• **Exercise brief**: Below are records to write out again, exactly as they read.

• **Information provided**:
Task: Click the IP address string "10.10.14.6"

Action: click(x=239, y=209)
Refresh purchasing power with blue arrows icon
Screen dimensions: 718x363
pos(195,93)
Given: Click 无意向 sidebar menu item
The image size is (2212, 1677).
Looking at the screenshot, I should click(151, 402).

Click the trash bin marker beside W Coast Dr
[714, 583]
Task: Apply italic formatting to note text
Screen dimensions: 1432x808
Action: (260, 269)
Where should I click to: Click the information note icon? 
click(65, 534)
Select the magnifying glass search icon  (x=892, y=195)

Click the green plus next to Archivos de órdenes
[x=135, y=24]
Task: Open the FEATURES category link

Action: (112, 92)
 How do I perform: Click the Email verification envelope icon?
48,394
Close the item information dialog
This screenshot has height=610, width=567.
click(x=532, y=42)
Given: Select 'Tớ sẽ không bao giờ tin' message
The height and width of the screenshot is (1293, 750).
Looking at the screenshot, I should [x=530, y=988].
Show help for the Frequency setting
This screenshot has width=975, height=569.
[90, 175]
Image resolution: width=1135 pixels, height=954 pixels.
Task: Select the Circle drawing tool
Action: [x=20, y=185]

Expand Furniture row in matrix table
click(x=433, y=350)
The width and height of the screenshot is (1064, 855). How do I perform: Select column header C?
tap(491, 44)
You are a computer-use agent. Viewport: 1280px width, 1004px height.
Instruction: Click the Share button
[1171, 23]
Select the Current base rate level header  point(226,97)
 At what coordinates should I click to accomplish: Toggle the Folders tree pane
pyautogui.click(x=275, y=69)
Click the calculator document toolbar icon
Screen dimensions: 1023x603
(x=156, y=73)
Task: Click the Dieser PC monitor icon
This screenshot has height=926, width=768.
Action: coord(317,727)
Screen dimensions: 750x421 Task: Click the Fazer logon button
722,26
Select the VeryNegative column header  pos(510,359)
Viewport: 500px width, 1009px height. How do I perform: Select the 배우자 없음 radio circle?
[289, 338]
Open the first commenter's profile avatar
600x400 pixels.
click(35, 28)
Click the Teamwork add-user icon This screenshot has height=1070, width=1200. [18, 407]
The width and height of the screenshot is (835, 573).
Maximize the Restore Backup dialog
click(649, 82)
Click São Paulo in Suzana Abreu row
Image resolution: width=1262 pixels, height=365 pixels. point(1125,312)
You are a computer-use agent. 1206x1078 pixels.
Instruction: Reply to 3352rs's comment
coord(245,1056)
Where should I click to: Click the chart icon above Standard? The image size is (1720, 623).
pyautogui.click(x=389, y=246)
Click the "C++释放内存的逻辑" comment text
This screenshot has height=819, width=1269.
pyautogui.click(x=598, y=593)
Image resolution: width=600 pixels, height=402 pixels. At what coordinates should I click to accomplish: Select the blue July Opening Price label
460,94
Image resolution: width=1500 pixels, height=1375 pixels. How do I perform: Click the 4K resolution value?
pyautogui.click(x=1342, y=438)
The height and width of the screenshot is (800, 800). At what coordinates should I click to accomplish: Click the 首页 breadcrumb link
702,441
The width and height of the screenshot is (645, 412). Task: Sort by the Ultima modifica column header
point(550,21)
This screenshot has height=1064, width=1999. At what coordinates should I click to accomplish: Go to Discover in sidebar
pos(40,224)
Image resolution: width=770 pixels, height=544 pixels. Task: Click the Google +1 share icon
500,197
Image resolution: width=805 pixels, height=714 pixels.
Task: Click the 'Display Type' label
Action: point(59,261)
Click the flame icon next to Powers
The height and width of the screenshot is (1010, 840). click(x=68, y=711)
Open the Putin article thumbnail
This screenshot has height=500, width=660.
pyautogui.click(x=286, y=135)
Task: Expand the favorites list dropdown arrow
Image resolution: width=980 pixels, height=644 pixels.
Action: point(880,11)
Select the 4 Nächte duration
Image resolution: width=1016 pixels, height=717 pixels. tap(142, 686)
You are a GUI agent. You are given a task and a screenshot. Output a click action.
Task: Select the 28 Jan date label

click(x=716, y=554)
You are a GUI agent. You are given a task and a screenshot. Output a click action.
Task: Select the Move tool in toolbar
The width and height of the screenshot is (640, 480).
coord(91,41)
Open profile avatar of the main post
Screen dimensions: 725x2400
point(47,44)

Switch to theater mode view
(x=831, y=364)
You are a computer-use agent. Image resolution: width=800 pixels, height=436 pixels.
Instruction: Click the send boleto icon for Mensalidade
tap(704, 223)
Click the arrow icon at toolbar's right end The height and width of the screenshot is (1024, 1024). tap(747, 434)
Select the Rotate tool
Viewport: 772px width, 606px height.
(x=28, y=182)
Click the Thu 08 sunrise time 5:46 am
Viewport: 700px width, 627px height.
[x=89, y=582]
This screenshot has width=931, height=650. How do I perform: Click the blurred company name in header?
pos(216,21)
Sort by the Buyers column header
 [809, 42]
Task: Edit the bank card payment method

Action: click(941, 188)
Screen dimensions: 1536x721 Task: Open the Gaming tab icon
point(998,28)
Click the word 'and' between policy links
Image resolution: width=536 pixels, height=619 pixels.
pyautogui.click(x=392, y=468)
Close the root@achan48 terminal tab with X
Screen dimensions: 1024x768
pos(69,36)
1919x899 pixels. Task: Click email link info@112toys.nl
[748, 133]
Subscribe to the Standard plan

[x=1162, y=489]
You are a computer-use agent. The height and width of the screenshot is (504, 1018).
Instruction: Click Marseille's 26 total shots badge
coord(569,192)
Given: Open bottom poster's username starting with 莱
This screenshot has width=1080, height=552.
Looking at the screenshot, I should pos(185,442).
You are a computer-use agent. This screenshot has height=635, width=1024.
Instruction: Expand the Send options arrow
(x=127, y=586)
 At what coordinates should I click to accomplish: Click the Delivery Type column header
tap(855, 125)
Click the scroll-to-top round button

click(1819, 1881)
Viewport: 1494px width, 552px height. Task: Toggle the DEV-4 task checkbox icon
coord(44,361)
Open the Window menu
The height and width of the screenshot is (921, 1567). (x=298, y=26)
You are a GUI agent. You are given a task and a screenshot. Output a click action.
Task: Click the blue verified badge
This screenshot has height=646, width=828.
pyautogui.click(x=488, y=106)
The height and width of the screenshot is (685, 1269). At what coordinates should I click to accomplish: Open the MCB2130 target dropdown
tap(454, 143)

• **Result of this exercise**:
Task: Click the IP address string "10.10.14.6"

Action: click(x=239, y=209)
Refresh purchasing power with blue arrows icon
Screen dimensions: 718x363
pos(195,93)
Given: Click 无意向 sidebar menu item
The image size is (2212, 1677).
Looking at the screenshot, I should click(151, 402).

Click the trash bin marker beside W Coast Dr
[714, 583]
Task: Apply italic formatting to note text
Screen dimensions: 1432x808
Action: (260, 269)
Where should I click to: Click the information note icon? 
click(65, 534)
Select the magnifying glass search icon  (x=892, y=195)

Click the green plus next to Archivos de órdenes
[x=135, y=24]
Task: Open the FEATURES category link

Action: (112, 92)
 How do I perform: Click the Email verification envelope icon?
48,394
Close the item information dialog
This screenshot has height=610, width=567.
click(x=532, y=42)
Given: Select 'Tớ sẽ không bao giờ tin' message
The height and width of the screenshot is (1293, 750).
Looking at the screenshot, I should [x=530, y=988].
Show help for the Frequency setting
This screenshot has width=975, height=569.
[90, 175]
Image resolution: width=1135 pixels, height=954 pixels.
Task: Select the Circle drawing tool
Action: [x=20, y=185]

Expand Furniture row in matrix table
click(x=433, y=350)
The width and height of the screenshot is (1064, 855). How do I perform: Select column header C?
tap(491, 44)
You are a computer-use agent. Viewport: 1280px width, 1004px height.
Instruction: Click the Share button
[1171, 23]
Select the Current base rate level header  point(226,97)
 At what coordinates should I click to accomplish: Toggle the Folders tree pane
pyautogui.click(x=275, y=69)
Click the calculator document toolbar icon
Screen dimensions: 1023x603
(x=156, y=73)
Task: Click the Dieser PC monitor icon
This screenshot has height=926, width=768.
Action: coord(317,727)
Screen dimensions: 750x421 Task: Click the Fazer logon button
722,26
Select the VeryNegative column header  pos(510,359)
Viewport: 500px width, 1009px height. How do I perform: Select the 배우자 없음 radio circle?
[289, 338]
Open the first commenter's profile avatar
600x400 pixels.
click(35, 28)
Click the Teamwork add-user icon This screenshot has height=1070, width=1200. [18, 407]
The width and height of the screenshot is (835, 573).
Maximize the Restore Backup dialog
click(649, 82)
Click São Paulo in Suzana Abreu row
Image resolution: width=1262 pixels, height=365 pixels. point(1125,312)
You are a computer-use agent. 1206x1078 pixels.
Instruction: Reply to 3352rs's comment
coord(245,1056)
Where should I click to: Click the chart icon above Standard? The image size is (1720, 623).
pyautogui.click(x=389, y=246)
Click the "C++释放内存的逻辑" comment text
This screenshot has height=819, width=1269.
pyautogui.click(x=598, y=593)
Image resolution: width=600 pixels, height=402 pixels. At what coordinates should I click to accomplish: Select the blue July Opening Price label
460,94
Image resolution: width=1500 pixels, height=1375 pixels. How do I perform: Click the 4K resolution value?
pyautogui.click(x=1342, y=438)
The height and width of the screenshot is (800, 800). At what coordinates should I click to accomplish: Click the 首页 breadcrumb link
702,441
The width and height of the screenshot is (645, 412). Task: Sort by the Ultima modifica column header
point(550,21)
This screenshot has height=1064, width=1999. At what coordinates should I click to accomplish: Go to Discover in sidebar
pos(40,224)
Image resolution: width=770 pixels, height=544 pixels. Task: Click the Google +1 share icon
500,197
Image resolution: width=805 pixels, height=714 pixels.
Task: Click the 'Display Type' label
Action: point(59,261)
Click the flame icon next to Powers
The height and width of the screenshot is (1010, 840). click(x=68, y=711)
Open the Putin article thumbnail
This screenshot has height=500, width=660.
pyautogui.click(x=286, y=135)
Task: Expand the favorites list dropdown arrow
Image resolution: width=980 pixels, height=644 pixels.
Action: point(880,11)
Select the 4 Nächte duration
Image resolution: width=1016 pixels, height=717 pixels. tap(142, 686)
You are a GUI agent. You are given a task and a screenshot. Output a click action.
Task: Select the 28 Jan date label

click(x=716, y=554)
You are a GUI agent. You are given a task and a screenshot. Output a click action.
Task: Select the Move tool in toolbar
The width and height of the screenshot is (640, 480).
coord(91,41)
Open profile avatar of the main post
Screen dimensions: 725x2400
point(47,44)

Switch to theater mode view
(x=831, y=364)
You are a computer-use agent. Image resolution: width=800 pixels, height=436 pixels.
Instruction: Click the send boleto icon for Mensalidade
tap(704, 223)
Click the arrow icon at toolbar's right end The height and width of the screenshot is (1024, 1024). tap(747, 434)
Select the Rotate tool
Viewport: 772px width, 606px height.
(x=28, y=182)
Click the Thu 08 sunrise time 5:46 am
Viewport: 700px width, 627px height.
[x=89, y=582]
This screenshot has width=931, height=650. How do I perform: Click the blurred company name in header?
pos(216,21)
Sort by the Buyers column header
 [809, 42]
Task: Edit the bank card payment method

Action: click(941, 188)
Screen dimensions: 1536x721 Task: Open the Gaming tab icon
point(998,28)
Click the word 'and' between policy links
Image resolution: width=536 pixels, height=619 pixels.
pyautogui.click(x=392, y=468)
Close the root@achan48 terminal tab with X
Screen dimensions: 1024x768
pos(69,36)
1919x899 pixels. Task: Click email link info@112toys.nl
[748, 133]
Subscribe to the Standard plan

[x=1162, y=489]
You are a computer-use agent. The height and width of the screenshot is (504, 1018).
Instruction: Click Marseille's 26 total shots badge
coord(569,192)
Given: Open bottom poster's username starting with 莱
This screenshot has width=1080, height=552.
Looking at the screenshot, I should pos(185,442).
You are a computer-use agent. This screenshot has height=635, width=1024.
Instruction: Expand the Send options arrow
(x=127, y=586)
 At what coordinates should I click to accomplish: Click the Delivery Type column header
tap(855, 125)
Click the scroll-to-top round button

click(1819, 1881)
Viewport: 1494px width, 552px height. Task: Toggle the DEV-4 task checkbox icon
coord(44,361)
Open the Window menu
The height and width of the screenshot is (921, 1567). (x=298, y=26)
You are a GUI agent. You are given a task and a screenshot. Output a click action.
Task: Click the blue verified badge
This screenshot has height=646, width=828.
pyautogui.click(x=488, y=106)
The height and width of the screenshot is (685, 1269). At what coordinates should I click to accomplish: Open the MCB2130 target dropdown
tap(454, 143)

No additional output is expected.